**TEXT SEGMENT:**
=== Begin Enclosure ===
The researchers found that the enzyme protein kinase G, which ramps up after a heart attack, influences CHIP (carboxyl terminus of Hsc70-interacting protein) to help move misfolded, damaged proteins to the proteasome, the “recycling plant” of the cell. Based on this finding, the researchers showed that CHIP—modified by protein kinase G or genetically changed to mimic this modification—has enhanced ability to clear the damaged proteins. Subsequently, they explain, this prevents progress to heart failure after an attack.

The discovery came when lead author, Mark Ranek, Ph.D., assistant professor of medicine at the Johns Hopkins University School of Medicine, studied mice genetically engineered to block protein kinase G from being turned on after a heart attack. He noticed that CHIP protein levels were much lower than normal, and misfolded/damaged proteins accumulated in greater number in the mouse hearts. This meant that CHIP was a key factor in clearing the damaged proteins. Further supporting the connection was the fact that blocking protein kinase G weakened CHIP’s function, while turning on the kinase or using mutations to mimic that it was protective.

“Because CHIP is so small and easy to work with, we think that it will be possible to develop its genetic mutation form into a gene therapy that could be used to treat not only heart disease, but also diseases like Parkinson’s or Alzheimer’s that also result from the buildup of misfolded proteins, but in this case in the brain,” says David Kass, M.D., the Abraham and Virginia Weiss Professor of Cardiology at the Johns Hopkins University School of Medicine.

Kass and his team have applied for a patent related to the development of such a therapy.
=== End Enclosure ===
**RECORDS SUPPLIED:**
=== Begin Enclosure ===
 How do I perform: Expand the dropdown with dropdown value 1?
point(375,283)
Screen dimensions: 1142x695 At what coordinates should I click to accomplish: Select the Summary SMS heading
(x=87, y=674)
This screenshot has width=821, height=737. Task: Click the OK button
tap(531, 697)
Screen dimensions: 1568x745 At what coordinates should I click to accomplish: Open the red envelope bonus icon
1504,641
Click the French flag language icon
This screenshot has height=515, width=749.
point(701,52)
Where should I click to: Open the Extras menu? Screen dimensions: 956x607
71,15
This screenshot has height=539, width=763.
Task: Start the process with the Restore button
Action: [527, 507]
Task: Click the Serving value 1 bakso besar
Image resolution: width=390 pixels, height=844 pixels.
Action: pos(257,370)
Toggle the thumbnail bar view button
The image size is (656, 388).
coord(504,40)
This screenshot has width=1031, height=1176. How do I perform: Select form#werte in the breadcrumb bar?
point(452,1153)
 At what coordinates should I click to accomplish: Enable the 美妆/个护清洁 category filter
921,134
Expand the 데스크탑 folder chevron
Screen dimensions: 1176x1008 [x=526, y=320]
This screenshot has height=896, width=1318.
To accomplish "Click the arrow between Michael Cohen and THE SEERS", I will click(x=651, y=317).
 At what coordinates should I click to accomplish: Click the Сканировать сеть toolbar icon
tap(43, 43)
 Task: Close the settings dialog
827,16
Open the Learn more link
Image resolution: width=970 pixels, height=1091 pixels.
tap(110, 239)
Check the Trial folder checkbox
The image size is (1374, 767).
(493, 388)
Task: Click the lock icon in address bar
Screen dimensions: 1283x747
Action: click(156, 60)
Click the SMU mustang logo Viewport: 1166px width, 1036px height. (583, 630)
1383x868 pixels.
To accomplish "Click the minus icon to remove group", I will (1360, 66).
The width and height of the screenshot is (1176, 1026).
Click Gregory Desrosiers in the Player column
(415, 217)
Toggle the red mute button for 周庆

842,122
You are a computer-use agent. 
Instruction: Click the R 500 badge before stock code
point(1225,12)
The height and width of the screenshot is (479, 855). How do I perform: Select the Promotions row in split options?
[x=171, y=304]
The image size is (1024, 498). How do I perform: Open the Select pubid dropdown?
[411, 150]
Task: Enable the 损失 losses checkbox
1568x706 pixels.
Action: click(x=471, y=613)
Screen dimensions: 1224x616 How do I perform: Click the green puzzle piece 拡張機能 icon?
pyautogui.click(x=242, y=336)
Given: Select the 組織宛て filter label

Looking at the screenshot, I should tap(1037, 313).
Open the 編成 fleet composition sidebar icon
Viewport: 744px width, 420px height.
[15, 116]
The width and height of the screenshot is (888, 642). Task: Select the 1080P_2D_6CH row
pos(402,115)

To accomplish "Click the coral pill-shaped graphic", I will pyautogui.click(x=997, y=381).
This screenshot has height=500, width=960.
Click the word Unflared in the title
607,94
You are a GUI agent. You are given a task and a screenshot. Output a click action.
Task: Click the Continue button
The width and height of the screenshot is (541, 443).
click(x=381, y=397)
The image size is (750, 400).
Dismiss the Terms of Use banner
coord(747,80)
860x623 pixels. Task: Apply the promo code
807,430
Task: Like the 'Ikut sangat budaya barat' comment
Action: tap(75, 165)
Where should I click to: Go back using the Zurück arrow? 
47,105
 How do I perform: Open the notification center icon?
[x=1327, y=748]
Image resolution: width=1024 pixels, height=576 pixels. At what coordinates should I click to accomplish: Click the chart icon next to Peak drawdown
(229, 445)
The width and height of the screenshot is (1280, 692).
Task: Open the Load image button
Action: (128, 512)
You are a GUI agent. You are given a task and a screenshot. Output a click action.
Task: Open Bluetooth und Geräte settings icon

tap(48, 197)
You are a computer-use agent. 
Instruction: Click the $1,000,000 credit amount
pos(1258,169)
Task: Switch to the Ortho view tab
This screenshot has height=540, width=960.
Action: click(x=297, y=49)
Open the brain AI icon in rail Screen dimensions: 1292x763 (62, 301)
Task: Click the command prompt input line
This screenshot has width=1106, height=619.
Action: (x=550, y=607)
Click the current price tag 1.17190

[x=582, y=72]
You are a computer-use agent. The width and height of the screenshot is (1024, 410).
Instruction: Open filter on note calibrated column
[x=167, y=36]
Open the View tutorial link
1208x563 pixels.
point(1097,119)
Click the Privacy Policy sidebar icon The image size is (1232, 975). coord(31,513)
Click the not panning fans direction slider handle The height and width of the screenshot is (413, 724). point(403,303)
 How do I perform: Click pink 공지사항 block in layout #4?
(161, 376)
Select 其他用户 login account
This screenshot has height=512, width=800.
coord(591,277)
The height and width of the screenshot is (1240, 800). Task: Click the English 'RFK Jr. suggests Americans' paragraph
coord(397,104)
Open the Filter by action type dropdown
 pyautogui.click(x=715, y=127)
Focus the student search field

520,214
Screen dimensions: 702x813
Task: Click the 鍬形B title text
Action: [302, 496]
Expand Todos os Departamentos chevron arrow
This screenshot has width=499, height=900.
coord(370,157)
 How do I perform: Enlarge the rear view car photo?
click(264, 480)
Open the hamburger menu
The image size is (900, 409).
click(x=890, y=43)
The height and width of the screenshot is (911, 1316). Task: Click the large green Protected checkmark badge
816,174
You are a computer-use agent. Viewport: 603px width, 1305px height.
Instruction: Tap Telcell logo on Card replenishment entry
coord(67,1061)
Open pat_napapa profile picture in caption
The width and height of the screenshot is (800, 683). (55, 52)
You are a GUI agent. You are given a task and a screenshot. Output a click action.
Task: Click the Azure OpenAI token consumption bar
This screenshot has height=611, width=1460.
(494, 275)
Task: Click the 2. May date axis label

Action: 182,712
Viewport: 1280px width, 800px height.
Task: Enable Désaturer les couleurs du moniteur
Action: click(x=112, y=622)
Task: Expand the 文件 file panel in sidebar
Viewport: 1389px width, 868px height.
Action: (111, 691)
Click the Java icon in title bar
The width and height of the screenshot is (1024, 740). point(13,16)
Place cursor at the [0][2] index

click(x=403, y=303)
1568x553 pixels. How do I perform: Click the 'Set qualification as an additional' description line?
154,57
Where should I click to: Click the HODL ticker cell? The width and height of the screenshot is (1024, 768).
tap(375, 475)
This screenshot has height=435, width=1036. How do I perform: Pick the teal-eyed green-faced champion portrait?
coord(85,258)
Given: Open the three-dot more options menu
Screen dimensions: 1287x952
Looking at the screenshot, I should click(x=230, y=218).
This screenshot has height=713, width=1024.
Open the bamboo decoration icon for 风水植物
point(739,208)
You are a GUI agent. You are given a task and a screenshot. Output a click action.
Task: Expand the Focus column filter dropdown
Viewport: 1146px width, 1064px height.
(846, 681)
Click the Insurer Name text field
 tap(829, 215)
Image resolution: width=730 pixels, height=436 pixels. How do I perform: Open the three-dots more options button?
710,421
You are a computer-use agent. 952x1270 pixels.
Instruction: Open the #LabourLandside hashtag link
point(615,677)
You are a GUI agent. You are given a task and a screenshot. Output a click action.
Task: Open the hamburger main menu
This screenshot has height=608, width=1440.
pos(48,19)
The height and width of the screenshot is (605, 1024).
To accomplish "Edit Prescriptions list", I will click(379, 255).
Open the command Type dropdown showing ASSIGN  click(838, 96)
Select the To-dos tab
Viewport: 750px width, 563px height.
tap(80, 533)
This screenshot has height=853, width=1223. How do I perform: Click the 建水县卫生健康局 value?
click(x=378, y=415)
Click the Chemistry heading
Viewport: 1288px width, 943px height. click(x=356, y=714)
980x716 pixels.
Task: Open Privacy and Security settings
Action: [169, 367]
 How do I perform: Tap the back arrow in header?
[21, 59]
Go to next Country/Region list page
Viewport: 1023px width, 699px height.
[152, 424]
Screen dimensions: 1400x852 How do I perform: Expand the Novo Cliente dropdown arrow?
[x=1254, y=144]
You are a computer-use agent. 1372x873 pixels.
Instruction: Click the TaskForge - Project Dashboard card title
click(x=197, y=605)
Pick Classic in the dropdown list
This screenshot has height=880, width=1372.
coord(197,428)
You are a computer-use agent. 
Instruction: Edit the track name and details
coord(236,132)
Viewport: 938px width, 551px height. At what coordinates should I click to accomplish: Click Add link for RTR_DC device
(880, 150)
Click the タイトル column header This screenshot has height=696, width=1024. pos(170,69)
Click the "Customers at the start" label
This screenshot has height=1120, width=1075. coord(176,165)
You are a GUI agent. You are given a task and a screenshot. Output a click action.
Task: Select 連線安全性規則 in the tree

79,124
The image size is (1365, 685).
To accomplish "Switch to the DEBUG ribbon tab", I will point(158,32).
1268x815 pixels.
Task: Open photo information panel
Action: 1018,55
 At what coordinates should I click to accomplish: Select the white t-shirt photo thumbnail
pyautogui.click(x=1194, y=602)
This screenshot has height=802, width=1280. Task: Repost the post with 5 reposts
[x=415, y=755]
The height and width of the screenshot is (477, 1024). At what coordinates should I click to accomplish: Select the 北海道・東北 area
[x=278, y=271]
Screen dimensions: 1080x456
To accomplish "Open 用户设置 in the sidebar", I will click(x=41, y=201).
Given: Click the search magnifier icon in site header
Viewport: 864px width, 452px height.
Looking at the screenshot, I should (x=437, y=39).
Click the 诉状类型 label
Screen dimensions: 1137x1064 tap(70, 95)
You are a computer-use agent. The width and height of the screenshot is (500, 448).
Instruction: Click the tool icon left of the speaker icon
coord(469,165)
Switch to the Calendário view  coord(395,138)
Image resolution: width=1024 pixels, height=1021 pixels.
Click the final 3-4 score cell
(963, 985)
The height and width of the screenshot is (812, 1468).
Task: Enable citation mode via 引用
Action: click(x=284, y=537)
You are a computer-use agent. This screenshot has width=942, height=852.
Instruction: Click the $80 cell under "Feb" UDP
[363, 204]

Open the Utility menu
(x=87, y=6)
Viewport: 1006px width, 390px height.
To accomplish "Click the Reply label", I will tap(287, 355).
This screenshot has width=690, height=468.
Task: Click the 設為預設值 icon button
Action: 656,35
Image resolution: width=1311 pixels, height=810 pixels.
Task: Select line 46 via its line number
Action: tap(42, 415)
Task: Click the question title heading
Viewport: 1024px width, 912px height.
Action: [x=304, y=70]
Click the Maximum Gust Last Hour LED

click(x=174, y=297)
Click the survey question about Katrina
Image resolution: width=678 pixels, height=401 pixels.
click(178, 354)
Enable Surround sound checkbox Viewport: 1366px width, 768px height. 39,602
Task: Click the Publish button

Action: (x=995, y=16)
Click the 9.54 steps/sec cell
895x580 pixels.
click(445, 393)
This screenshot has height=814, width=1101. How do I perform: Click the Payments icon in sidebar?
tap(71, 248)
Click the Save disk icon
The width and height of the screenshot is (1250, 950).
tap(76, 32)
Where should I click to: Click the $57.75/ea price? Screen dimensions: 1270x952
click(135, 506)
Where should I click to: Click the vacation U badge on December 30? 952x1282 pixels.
=== End Enclosure ===
**EXERCISE BRIEF:** Update the passage of the text on CHIP and heart failure starting at "The discovery came" and ending at "it was protective.", using "misfolded and damaged proteins" in place of "misfolded/damaged proteins".

**EXPECTED OUTPUT:**
The discovery came when lead author, Mark Ranek, Ph.D., assistant professor of medicine at the Johns Hopkins University School of Medicine, studied mice genetically engineered to block protein kinase G from being turned on after a heart attack. He noticed that CHIP protein levels were much lower than normal, and misfolded and damaged proteins accumulated in greater number in the mouse hearts. This meant that CHIP was a key factor in clearing the damaged proteins. Further supporting the connection was the fact that blocking protein kinase G weakened CHIP’s function, while turning on the kinase or using mutations to mimic that it was protective.